[Opening SOURCE DATA section]

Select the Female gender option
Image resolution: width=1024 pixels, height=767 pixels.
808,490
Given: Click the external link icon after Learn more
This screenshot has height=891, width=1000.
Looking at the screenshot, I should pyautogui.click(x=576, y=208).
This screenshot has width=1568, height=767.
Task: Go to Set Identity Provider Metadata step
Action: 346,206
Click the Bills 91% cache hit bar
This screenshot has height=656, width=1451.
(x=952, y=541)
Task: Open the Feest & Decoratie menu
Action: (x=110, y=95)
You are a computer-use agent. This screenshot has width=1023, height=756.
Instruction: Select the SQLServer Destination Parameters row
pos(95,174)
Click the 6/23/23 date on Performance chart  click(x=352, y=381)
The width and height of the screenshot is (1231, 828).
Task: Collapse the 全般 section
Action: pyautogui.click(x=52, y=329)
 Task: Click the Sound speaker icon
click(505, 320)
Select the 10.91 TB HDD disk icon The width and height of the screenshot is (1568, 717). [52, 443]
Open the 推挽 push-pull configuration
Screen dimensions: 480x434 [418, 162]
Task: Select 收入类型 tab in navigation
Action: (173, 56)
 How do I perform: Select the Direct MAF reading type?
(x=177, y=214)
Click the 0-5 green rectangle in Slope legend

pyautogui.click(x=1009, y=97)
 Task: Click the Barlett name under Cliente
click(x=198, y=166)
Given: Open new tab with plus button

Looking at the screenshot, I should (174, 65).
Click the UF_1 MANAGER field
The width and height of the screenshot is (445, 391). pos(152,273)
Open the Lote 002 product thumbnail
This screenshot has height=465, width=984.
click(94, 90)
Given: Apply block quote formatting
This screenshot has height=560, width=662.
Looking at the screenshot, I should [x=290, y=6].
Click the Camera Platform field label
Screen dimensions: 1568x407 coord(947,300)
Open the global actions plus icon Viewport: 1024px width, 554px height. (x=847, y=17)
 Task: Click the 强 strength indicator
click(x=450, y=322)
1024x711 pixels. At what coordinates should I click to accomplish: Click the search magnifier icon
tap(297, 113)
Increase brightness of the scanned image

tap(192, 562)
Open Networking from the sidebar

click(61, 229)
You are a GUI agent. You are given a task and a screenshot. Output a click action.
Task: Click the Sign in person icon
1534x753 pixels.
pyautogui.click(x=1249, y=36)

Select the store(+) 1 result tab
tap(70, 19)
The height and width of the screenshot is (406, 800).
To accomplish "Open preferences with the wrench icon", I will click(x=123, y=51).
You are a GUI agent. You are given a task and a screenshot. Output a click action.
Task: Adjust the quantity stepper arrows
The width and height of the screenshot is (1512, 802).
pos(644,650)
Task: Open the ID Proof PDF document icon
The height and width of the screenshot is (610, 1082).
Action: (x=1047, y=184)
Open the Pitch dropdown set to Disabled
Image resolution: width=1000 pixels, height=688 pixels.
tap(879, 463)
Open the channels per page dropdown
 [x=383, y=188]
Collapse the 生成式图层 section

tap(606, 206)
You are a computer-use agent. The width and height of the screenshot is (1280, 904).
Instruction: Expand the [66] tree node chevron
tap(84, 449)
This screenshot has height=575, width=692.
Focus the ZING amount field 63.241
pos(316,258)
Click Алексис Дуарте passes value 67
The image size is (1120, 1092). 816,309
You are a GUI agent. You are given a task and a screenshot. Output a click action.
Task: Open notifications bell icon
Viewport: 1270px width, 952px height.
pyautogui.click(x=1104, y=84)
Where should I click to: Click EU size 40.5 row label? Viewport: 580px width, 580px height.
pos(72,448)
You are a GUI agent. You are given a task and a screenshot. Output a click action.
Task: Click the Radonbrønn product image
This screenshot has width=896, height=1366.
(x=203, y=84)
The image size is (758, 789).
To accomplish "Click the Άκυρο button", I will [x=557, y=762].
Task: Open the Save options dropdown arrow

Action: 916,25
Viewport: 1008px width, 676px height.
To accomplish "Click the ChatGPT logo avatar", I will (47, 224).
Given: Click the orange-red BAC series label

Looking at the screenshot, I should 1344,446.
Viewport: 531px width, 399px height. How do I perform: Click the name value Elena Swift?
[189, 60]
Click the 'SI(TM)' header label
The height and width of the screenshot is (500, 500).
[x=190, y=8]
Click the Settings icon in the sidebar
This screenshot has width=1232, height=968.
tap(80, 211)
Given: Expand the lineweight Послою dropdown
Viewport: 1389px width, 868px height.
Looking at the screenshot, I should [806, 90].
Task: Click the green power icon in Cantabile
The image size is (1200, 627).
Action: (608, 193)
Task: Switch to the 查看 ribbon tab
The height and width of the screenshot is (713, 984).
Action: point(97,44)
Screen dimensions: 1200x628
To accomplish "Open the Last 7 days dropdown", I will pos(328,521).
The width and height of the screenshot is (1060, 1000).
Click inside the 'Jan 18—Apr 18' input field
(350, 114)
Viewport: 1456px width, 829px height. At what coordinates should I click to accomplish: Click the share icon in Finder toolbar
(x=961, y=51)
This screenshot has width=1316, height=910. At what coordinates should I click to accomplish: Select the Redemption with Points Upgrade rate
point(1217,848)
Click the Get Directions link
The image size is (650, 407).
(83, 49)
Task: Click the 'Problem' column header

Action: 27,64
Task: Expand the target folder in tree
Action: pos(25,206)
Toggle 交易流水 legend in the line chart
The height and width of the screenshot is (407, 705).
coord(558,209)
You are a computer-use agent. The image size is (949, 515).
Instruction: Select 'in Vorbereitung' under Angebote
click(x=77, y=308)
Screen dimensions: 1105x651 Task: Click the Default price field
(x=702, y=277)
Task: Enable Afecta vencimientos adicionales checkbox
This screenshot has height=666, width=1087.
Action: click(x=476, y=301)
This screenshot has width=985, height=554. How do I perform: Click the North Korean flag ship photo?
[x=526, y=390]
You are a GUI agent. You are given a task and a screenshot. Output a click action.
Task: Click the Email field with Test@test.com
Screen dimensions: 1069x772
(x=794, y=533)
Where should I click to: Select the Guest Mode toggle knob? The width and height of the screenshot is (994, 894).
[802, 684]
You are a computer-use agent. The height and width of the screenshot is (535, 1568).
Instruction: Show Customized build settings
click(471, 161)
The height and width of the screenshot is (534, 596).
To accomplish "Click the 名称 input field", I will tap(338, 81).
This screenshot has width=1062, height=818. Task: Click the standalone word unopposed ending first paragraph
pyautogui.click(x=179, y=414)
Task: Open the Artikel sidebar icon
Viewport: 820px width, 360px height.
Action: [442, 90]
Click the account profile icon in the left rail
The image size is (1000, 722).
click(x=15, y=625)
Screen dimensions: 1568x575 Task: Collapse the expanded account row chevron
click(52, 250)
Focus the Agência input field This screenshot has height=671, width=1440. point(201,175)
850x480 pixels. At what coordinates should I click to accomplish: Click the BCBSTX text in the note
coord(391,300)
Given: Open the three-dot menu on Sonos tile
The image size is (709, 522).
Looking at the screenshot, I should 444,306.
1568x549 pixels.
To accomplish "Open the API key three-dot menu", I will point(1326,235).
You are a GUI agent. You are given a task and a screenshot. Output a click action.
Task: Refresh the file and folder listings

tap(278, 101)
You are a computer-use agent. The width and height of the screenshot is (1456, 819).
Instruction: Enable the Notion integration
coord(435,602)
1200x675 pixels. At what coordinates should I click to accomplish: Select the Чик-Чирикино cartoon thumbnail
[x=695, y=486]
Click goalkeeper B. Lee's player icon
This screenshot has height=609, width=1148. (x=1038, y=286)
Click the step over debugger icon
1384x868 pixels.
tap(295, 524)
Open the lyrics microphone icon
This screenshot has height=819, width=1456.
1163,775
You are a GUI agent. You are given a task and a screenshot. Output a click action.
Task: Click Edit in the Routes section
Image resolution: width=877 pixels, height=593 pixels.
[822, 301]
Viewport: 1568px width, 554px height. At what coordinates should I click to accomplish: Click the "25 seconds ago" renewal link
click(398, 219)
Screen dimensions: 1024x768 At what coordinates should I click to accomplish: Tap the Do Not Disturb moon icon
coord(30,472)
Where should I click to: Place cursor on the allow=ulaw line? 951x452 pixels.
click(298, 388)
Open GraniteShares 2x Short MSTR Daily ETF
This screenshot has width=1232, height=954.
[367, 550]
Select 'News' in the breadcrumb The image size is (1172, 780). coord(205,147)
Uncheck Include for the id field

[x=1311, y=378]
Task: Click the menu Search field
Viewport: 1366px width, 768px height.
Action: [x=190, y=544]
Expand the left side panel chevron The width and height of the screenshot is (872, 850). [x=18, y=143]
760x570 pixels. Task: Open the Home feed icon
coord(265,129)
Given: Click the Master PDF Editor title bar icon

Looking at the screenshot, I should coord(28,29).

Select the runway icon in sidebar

[Closing SOURCE DATA section]

TASK BRIEF »
With the line containing "Given: Click the external" as the last one, please set down exactly the lines of the records above from their very first line, and nothing more.

SOLUTION TO THIS EXERCISE »
Select the Female gender option
Image resolution: width=1024 pixels, height=767 pixels.
808,490
Given: Click the external link icon after Learn more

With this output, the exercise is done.